Aim of the task:
Take each line of the records below that contains the string "More" and copy it.

○ ○ ○ ○ ○

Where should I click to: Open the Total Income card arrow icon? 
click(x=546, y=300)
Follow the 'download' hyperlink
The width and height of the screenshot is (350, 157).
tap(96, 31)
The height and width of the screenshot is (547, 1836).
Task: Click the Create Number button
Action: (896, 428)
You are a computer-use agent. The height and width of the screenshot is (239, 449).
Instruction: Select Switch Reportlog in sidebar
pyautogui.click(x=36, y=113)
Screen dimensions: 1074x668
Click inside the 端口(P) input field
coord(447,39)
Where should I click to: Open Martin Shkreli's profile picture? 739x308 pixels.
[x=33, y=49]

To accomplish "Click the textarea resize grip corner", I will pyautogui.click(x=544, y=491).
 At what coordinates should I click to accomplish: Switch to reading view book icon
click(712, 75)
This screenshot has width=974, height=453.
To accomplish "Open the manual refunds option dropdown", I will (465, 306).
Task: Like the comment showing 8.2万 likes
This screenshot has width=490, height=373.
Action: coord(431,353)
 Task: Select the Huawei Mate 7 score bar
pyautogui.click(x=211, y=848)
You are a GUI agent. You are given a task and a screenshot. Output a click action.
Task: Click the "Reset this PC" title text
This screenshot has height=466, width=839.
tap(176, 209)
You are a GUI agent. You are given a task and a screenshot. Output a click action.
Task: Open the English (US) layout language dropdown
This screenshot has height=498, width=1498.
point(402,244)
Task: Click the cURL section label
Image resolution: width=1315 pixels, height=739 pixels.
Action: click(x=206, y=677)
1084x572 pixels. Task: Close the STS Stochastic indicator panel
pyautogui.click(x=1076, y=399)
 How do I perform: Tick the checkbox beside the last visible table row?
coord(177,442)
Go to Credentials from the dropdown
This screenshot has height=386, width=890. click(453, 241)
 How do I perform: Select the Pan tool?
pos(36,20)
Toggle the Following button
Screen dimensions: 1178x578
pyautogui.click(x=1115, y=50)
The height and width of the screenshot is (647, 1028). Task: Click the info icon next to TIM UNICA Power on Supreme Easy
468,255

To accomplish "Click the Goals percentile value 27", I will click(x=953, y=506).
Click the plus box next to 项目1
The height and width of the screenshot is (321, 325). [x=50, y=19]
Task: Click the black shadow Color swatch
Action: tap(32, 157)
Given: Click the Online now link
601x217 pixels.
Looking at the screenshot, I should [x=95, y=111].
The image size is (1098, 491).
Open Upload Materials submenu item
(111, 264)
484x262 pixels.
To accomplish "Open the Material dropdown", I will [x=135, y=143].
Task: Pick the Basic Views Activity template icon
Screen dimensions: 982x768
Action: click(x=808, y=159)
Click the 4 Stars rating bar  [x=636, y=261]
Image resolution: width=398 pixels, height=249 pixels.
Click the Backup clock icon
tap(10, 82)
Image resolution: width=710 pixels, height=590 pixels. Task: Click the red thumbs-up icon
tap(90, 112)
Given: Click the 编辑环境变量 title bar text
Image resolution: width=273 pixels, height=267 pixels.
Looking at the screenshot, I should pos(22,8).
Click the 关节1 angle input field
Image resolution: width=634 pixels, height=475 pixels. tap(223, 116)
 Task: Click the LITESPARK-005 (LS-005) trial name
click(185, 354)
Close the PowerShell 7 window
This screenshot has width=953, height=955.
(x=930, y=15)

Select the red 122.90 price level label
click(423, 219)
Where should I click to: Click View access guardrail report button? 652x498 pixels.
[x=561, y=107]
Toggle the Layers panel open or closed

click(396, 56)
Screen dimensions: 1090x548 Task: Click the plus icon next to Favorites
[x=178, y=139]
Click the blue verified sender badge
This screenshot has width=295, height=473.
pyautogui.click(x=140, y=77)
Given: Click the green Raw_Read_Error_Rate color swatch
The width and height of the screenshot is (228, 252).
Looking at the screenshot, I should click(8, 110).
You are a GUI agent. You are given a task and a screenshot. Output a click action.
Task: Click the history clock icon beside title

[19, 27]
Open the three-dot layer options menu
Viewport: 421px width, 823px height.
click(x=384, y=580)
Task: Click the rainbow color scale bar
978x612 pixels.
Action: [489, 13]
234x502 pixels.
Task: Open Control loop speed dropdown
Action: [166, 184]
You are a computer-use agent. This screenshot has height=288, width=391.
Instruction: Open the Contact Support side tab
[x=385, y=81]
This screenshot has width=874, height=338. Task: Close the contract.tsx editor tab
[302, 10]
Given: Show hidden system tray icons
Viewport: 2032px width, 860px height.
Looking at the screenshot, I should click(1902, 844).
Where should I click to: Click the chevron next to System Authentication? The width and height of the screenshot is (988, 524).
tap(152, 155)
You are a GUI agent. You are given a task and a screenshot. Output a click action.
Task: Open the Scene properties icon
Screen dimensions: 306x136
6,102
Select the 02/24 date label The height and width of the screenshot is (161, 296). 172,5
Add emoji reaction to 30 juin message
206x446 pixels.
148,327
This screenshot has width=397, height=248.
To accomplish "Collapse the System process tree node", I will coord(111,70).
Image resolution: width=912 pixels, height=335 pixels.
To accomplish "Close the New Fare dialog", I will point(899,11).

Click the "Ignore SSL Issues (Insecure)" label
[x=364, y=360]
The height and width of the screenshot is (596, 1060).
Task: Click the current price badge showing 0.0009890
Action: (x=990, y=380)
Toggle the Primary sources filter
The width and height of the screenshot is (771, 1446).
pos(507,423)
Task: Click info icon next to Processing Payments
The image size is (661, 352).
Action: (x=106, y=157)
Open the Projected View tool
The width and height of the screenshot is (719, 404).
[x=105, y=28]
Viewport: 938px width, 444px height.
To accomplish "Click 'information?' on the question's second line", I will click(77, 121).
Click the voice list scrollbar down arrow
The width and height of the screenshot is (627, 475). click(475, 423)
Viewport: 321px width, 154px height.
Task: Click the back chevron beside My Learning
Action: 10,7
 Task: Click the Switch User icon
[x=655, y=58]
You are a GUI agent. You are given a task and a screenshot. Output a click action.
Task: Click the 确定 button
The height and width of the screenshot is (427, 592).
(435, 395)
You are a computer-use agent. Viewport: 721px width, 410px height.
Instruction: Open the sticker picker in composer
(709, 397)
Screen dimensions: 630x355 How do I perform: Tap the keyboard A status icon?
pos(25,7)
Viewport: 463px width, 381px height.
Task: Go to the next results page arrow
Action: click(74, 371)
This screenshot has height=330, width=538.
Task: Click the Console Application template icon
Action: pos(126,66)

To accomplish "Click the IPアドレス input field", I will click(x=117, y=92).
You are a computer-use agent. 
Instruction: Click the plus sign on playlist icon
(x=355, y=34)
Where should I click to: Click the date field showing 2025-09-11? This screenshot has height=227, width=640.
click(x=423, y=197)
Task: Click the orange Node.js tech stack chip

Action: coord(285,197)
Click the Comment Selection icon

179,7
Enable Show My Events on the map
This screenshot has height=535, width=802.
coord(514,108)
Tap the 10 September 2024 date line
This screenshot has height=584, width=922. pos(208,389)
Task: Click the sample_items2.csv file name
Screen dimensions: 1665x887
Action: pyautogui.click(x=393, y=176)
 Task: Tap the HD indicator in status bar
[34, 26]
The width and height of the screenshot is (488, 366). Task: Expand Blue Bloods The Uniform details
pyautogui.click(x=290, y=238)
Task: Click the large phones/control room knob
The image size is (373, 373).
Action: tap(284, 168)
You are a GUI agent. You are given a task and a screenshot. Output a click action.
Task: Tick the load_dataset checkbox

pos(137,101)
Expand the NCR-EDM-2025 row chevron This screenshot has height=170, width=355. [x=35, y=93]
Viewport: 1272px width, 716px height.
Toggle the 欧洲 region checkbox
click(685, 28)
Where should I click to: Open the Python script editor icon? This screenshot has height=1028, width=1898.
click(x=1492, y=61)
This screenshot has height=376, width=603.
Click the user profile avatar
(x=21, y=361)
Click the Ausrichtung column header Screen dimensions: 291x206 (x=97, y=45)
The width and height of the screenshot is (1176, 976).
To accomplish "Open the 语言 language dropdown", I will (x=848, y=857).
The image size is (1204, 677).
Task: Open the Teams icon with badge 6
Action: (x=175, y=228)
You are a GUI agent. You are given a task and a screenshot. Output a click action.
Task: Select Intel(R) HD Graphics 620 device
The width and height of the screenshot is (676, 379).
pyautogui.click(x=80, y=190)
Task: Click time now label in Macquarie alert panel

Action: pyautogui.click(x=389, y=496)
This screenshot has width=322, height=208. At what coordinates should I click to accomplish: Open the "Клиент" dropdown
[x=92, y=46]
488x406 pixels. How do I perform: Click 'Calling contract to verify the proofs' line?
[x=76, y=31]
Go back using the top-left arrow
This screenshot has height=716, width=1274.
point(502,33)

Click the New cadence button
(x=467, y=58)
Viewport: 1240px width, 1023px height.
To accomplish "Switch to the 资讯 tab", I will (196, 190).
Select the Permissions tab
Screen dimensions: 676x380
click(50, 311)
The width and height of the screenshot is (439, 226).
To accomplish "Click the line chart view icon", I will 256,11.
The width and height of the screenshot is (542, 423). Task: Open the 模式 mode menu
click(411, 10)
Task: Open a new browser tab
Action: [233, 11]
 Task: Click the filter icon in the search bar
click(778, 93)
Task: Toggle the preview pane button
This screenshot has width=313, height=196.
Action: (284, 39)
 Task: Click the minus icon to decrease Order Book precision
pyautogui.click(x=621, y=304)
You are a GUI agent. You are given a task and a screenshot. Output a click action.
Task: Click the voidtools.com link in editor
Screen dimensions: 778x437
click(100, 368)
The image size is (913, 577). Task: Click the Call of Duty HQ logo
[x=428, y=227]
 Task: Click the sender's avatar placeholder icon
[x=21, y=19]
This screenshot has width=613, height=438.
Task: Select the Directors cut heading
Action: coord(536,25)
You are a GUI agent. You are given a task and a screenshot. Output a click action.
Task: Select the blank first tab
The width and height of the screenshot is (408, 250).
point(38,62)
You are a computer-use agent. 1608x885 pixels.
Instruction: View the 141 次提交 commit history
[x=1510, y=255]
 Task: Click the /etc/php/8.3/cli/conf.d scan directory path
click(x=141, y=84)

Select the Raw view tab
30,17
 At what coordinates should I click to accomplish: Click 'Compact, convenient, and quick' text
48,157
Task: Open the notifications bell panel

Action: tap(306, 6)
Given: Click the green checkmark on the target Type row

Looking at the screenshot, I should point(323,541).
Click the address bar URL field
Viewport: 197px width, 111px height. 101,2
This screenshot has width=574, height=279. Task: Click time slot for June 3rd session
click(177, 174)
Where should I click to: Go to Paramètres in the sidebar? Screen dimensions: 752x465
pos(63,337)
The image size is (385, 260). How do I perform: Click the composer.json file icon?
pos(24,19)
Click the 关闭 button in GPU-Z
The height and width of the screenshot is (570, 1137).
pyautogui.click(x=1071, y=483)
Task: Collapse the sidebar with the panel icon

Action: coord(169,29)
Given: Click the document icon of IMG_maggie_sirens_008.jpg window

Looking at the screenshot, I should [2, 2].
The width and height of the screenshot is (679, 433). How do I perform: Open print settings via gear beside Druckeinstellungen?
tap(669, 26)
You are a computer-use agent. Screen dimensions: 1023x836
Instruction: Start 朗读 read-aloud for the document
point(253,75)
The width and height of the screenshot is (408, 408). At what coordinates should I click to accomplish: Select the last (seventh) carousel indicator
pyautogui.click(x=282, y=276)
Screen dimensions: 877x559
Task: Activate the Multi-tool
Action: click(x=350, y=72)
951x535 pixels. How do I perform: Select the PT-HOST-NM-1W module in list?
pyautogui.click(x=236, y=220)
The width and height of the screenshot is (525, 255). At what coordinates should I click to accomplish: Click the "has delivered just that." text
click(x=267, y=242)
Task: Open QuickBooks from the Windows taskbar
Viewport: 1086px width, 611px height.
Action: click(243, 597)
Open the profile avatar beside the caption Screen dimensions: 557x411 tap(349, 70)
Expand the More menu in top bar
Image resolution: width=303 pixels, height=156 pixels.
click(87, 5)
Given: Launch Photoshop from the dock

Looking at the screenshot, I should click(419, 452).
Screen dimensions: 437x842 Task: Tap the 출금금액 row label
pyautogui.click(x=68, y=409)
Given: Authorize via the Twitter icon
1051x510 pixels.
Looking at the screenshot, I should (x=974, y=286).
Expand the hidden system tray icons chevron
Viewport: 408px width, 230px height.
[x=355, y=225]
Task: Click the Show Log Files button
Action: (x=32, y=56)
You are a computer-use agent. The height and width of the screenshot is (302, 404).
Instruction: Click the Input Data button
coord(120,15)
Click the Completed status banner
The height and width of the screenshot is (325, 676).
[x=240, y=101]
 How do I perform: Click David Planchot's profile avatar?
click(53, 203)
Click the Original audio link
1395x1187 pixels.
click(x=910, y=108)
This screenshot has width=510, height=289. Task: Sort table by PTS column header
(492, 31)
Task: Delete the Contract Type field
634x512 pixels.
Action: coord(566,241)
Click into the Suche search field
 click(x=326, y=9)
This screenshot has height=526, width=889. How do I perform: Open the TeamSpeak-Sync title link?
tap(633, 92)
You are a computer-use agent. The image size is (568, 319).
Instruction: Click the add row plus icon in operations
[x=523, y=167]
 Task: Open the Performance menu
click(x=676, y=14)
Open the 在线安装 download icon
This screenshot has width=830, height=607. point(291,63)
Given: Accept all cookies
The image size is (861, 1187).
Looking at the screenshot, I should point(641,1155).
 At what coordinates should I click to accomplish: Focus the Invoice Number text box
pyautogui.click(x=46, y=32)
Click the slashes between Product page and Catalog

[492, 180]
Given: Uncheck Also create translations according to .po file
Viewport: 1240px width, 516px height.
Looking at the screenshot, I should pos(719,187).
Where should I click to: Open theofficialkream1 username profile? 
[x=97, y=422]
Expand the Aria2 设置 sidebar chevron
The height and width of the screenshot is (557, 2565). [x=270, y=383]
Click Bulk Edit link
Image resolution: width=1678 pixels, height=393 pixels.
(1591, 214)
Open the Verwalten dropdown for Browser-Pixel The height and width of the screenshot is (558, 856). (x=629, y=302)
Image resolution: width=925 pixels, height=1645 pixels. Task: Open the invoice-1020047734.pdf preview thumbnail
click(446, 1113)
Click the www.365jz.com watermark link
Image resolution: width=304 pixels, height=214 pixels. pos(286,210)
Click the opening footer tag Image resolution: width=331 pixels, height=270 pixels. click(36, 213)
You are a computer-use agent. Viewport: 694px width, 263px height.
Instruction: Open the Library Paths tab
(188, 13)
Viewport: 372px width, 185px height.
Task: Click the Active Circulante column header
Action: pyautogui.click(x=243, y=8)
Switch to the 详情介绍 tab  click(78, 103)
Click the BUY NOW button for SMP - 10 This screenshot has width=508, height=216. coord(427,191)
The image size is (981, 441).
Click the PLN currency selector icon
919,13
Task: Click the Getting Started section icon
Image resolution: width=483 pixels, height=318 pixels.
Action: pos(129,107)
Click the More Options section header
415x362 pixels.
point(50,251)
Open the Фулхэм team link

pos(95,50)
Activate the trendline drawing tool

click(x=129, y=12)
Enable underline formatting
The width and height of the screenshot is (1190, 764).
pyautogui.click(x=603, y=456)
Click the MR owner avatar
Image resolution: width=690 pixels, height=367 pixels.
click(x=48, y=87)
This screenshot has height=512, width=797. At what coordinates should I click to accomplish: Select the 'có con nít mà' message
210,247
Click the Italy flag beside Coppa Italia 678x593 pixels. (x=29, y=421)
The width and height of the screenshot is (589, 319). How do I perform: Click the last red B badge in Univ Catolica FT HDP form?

○ ○ ○ ○ ○

Solution below:
Expand the More menu in top bar
Click the More Options section header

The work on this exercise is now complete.